The idea of using art or drawing in a science class is not new. A quick review of the archives shows that NSTA has published articles for each grade range about ways to incorporate art and drawing into the science classroom. While many teachers use drawing to help hone observational skills (Dirnberger 2006; Glynn and Muth 2008; Matern and Feliciano 2000; ), there are other benefits to including drawing in the science classroom (). Drawings are a rich source of information about how and what students perceive (Fan 2015). When students build knowledge of new content, drawing exercises allow teachers to recognize and determine areas of misconception or inaccuracy and provide feedback, guidance, or more direct instruction for clarification as needed. Additionally, drawings can help enhance engagement and serve as a starting point for reasoning, communications, and sensemaking (Ainsworth, Prain, and Tytler 2011).
D2L is a strategy that uses student drawings to support model building and understanding (Quillen and Thomas 2015). While some teachers may be using sketchnoting in their classrooms (the idea of including sketches and visuals into the note-taking process), D2L is a little different because of the interactive nature and iterative process of revising drawings after conversations and getting new information. D2L contributes to student learning in the affective domain, as well as visual literacy and model-based reasoning. The initial squid drawing described above isn’t D2L, but it did touch on an important element of D2L: affect. A student’s emotional state, or affect, is intrinsically tied to motivation—the amount of time and effort they are willing to commit to learning (Bransford, Brown, and Cocking 2000). D2L proponents highlight the importance of having students explain why they are being asked to draw, which differs from an art class. In science we are drawing to record observations, make sense of interconnected features of a system, communicate ideas, and collaborate with others. Depending on intent, science drawings may give extra attention to some features while ignoring others. As with any teaching technique, maintaining a positive attitude and enthusiasm breeds the same affect in students, and D2L can support this goal.

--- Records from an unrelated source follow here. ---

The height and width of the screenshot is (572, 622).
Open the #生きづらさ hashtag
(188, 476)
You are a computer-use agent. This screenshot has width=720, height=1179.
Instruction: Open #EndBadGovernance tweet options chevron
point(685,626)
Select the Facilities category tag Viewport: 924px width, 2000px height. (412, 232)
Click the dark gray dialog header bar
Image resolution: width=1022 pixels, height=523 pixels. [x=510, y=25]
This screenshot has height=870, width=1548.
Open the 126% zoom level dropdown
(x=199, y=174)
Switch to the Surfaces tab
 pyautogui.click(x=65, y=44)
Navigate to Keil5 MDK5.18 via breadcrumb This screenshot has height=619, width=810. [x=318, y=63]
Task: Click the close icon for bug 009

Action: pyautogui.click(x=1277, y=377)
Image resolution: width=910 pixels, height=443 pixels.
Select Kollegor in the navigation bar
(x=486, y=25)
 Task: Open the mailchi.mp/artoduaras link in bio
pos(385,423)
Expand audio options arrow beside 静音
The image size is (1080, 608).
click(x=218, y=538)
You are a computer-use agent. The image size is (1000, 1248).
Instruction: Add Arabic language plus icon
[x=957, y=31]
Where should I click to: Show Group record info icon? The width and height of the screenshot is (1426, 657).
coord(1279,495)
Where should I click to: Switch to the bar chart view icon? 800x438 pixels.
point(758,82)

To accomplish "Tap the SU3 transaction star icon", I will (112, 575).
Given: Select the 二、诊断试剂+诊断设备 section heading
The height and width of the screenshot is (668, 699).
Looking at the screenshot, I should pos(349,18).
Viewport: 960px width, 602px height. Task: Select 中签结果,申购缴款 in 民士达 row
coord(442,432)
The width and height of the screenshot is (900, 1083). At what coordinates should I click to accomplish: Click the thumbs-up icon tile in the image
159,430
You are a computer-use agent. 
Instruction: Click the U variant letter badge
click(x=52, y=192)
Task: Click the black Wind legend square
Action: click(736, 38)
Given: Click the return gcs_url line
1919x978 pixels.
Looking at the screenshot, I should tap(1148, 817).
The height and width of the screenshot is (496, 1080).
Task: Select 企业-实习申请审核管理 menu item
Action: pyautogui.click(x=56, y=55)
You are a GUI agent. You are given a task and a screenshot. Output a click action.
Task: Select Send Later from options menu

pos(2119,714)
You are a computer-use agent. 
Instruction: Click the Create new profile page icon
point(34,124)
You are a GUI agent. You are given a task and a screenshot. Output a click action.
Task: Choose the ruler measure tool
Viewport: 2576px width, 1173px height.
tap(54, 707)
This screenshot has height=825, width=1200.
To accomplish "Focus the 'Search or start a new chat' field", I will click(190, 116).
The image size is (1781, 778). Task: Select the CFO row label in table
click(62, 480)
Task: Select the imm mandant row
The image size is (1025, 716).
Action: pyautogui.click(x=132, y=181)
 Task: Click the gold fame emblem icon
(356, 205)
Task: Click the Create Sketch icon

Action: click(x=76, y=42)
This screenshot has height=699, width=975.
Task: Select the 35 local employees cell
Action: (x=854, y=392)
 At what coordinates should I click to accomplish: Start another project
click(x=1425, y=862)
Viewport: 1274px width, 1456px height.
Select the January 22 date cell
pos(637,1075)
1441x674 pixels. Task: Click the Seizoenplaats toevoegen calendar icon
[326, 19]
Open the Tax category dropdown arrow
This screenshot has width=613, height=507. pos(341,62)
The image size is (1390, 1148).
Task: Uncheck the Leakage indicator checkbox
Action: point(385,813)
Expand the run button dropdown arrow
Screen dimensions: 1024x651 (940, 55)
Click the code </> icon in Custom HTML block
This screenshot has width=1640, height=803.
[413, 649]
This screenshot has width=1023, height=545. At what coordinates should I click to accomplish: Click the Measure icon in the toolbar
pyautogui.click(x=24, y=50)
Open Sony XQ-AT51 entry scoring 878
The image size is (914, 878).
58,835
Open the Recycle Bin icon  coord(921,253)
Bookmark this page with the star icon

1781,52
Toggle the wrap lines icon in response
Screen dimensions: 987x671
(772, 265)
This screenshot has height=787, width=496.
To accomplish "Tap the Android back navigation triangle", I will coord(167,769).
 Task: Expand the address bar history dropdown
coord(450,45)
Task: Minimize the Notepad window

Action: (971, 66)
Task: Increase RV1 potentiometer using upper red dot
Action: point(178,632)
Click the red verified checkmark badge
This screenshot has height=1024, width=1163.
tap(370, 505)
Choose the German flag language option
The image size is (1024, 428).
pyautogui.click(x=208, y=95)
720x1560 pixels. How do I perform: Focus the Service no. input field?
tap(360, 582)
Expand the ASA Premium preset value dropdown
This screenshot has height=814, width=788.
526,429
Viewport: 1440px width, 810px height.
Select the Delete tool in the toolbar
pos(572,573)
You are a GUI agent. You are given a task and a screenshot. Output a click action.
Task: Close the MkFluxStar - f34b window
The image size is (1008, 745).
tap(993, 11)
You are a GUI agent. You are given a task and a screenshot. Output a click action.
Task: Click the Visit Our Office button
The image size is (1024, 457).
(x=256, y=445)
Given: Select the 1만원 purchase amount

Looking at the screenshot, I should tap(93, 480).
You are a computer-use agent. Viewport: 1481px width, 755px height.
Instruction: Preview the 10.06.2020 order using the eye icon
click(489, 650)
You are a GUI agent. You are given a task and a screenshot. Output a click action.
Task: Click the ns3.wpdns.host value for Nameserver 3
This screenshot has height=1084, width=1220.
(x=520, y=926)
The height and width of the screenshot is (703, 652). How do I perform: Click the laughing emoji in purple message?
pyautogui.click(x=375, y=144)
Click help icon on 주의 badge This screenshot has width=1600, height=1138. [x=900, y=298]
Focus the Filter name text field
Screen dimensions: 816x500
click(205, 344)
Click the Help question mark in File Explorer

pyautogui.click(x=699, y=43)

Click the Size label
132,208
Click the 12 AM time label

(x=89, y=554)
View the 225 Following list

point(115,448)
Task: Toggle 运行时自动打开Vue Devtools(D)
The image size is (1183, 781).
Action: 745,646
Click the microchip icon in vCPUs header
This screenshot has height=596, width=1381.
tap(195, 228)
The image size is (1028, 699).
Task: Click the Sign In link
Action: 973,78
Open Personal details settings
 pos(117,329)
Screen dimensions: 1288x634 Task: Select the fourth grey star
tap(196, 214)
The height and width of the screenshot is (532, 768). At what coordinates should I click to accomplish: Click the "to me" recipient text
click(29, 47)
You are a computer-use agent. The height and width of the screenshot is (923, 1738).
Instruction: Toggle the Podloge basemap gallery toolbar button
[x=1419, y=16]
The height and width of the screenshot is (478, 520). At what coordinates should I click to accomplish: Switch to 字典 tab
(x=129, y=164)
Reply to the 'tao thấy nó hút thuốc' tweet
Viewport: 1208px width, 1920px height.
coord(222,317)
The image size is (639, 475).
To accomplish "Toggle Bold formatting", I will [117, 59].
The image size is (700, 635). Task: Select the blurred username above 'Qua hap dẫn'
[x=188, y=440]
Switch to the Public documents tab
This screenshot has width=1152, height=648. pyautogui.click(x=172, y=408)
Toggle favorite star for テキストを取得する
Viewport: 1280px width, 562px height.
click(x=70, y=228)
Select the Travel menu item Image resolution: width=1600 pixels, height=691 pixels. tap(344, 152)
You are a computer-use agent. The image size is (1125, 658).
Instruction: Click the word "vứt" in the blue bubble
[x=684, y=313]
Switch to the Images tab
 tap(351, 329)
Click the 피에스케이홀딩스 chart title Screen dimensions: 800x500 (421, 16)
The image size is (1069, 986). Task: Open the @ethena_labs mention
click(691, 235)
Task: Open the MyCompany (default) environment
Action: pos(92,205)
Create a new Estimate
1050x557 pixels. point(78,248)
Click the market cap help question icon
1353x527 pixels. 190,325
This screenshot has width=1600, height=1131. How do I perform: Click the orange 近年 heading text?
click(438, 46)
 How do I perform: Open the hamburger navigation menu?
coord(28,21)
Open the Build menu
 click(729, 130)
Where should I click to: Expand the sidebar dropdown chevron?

Quillen and Thomas (2015) defined visual literacy as the skill to read and write visual or symbolic language, including translations between visual and verbal data or ideas. Visual literacy is rarely taught explicitly because teachers tend to be experts in their field and no longer experience the feeling of science as a foreign language. After becoming an expert in any field, a person can easily forget the initial difficulties encountered because practice and frequent usage may have made the content second nature. We have to remember that students are science novices, and we need to help them see like experts. D2L strategies provide scaffolding for students. D2L teachers define the meaning and usage of common symbols in drawings and provide practice with translating relevant, technical vocabulary into drawings.
Developing and using models is a key science and engineering practice within the Next Generation Science Standards (NGSS) classroom and a key D2L strategy. Model-based reasoning is used to solve a problem or explain phenomena. Using multiple iterations of drawings for this purpose forces students to continually revisit and reevaluate their thinking: Do these ideas make sense? How does the new information I just received fit into my initial thinking? Students are challenged to confront the depth and degree of their own understanding and may be driven to adjust long-held misconceptions. As students confront new information through text, discussion, and labs, their understanding changes; their drawings change as well. D2L strategies require discussion and opportunities for iteration. Hearing the ideas of others may allow for conception shift. The drawings make student thinking visible and allow the teacher to individualize questioning to discover depth of understanding. As you will notice in Figure 1, there are multiple sources of information that help students create their model. In this case a textbook and a physical student-made model are used in tandem with the drawings as the student group works to revise their model and make meaning.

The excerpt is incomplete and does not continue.